Find the limit, if it exists.$$\lim _{x \rightarrow 3} \frac{x^{2}-9}{2 x-6}$$

Answer

**step1 Attempt Direct Substitution**

First, we attempt to substitute the value x = 3 directly into the expression. If this results in a defined value, that is our limit. If it results in an indeterminate form like $$\frac{0}{0}$$ or $$\frac{\infty}{\infty}$$, further simplification is needed.

$$\text{Numerator} = x^2 - 9$$

Substitute $$x=3$$ into the numerator:

$$3^2 - 9 = 9 - 9 = 0$$

$$\text{Denominator} = 2x - 6$$

Substitute $$x=3$$ into the denominator:

$$2(3) - 6 = 6 - 6 = 0$$

Since the direct substitution results in the indeterminate form $$\frac{0}{0}$$, we need to simplify the expression before evaluating the limit.

**step2 Factor the Numerator**

The numerator is a difference of two squares, which can be factored using the formula $$a^2 - b^2 = (a-b)(a+b)$$. Here, $$a=x$$ and $$b=3$$.

$$x^2 - 9 = (x-3)(x+3)$$

**step3 Factor the Denominator**

The denominator has a common factor of 2. We can factor out this common factor.

$$2x - 6 = 2(x-3)$$

**step4 Simplify the Expression**

Now, we substitute the factored forms of the numerator and the denominator back into the original expression. Since we are considering the limit as $$x \rightarrow 3$$, x is approaching 3 but is not equal to 3. Therefore, $$(x-3)$$ is not zero, and we can cancel the common factor $$(x-3)$$ from the numerator and the denominator.

$$\frac{x^{2}-9}{2 x-6} = \frac{(x-3)(x+3)}{2(x-3)}$$

Cancel out the common factor $$(x-3)$$:

$$\frac{x+3}{2}$$

**step5 Evaluate the Limit of the Simplified Expression**

Now that the expression is simplified, we can substitute $$x=3$$ into the simplified expression to find the limit.

$$\lim _{x \rightarrow 3} \frac{x+3}{2} = \frac{3+3}{2}$$

Perform the addition and division to get the final limit value.

$$\frac{6}{2} = 3$$

Alternative answer

Answer: 3 Explain
This is a question about simplifying fractions that have letters in them to find what they're getting super close to!
The solving step is:

First, I tried to just put the number 3 into the problem:
Top part: $3^2 - 9 = 9 - 9 = 0$
Bottom part: $2 \times 3 - 6 = 6 - 6 = 0$
Oh no!

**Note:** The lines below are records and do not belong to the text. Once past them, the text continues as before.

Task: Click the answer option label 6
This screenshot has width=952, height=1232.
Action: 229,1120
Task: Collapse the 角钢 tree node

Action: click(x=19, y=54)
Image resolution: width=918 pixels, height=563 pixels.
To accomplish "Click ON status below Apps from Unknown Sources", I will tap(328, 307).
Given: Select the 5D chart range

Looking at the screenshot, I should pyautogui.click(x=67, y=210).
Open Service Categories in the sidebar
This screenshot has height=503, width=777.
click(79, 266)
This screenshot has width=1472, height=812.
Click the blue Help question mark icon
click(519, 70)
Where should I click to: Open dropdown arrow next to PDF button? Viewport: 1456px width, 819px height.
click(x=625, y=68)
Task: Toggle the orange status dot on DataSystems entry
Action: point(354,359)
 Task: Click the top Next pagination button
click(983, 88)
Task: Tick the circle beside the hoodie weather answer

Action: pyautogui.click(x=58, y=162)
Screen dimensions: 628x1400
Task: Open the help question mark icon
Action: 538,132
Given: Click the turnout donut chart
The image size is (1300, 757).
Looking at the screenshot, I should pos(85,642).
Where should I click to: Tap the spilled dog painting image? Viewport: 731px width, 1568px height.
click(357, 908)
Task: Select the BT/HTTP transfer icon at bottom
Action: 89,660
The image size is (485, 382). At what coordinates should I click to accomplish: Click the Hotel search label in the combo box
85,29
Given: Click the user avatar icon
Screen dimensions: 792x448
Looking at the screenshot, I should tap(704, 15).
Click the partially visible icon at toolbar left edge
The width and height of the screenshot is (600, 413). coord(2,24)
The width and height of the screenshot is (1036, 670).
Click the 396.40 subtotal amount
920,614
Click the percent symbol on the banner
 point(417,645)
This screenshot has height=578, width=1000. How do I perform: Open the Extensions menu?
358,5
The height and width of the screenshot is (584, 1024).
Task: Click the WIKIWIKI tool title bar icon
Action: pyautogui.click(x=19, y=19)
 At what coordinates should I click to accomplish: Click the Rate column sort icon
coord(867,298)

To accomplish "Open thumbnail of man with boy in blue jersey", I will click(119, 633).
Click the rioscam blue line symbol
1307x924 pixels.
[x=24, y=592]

Both the top and bottom became 0! You can't divide by zero, so I knew I needed to do something different. This means the problem needs to be simplified first!

Then, I looked at the top part, $x^2 - 9$. I remembered that this is a special pattern called "difference of squares"! It's like saying $(x-3)(x+3)$.

Next, I looked at the bottom part, $2x - 6$. I noticed that both numbers, 2 and 6, can be divided by 2. So I can pull out the 2, and it becomes $2(x-3)$.

So, the whole problem looked like this now: $\frac{(x-3)(x+3)}{2(x-3)}$.
See those $(x-3)$ parts on both the top and the bottom? Since we're just getting super, super close to 3 (but not exactly 3), that $(x-3)$ part isn't exactly zero. So, it's okay to cancel them out! It's like simplifying a fraction by dividing the top and bottom by the same number.

Now the problem is super simple: $\frac{x+3}{2}$.

Finally, I can put the number 3 back into this simplified problem:
$\frac{3+3}{2} = \frac{6}{2} = 3$.
And that's our answer! It's like cleaning up a messy room before you can play in it!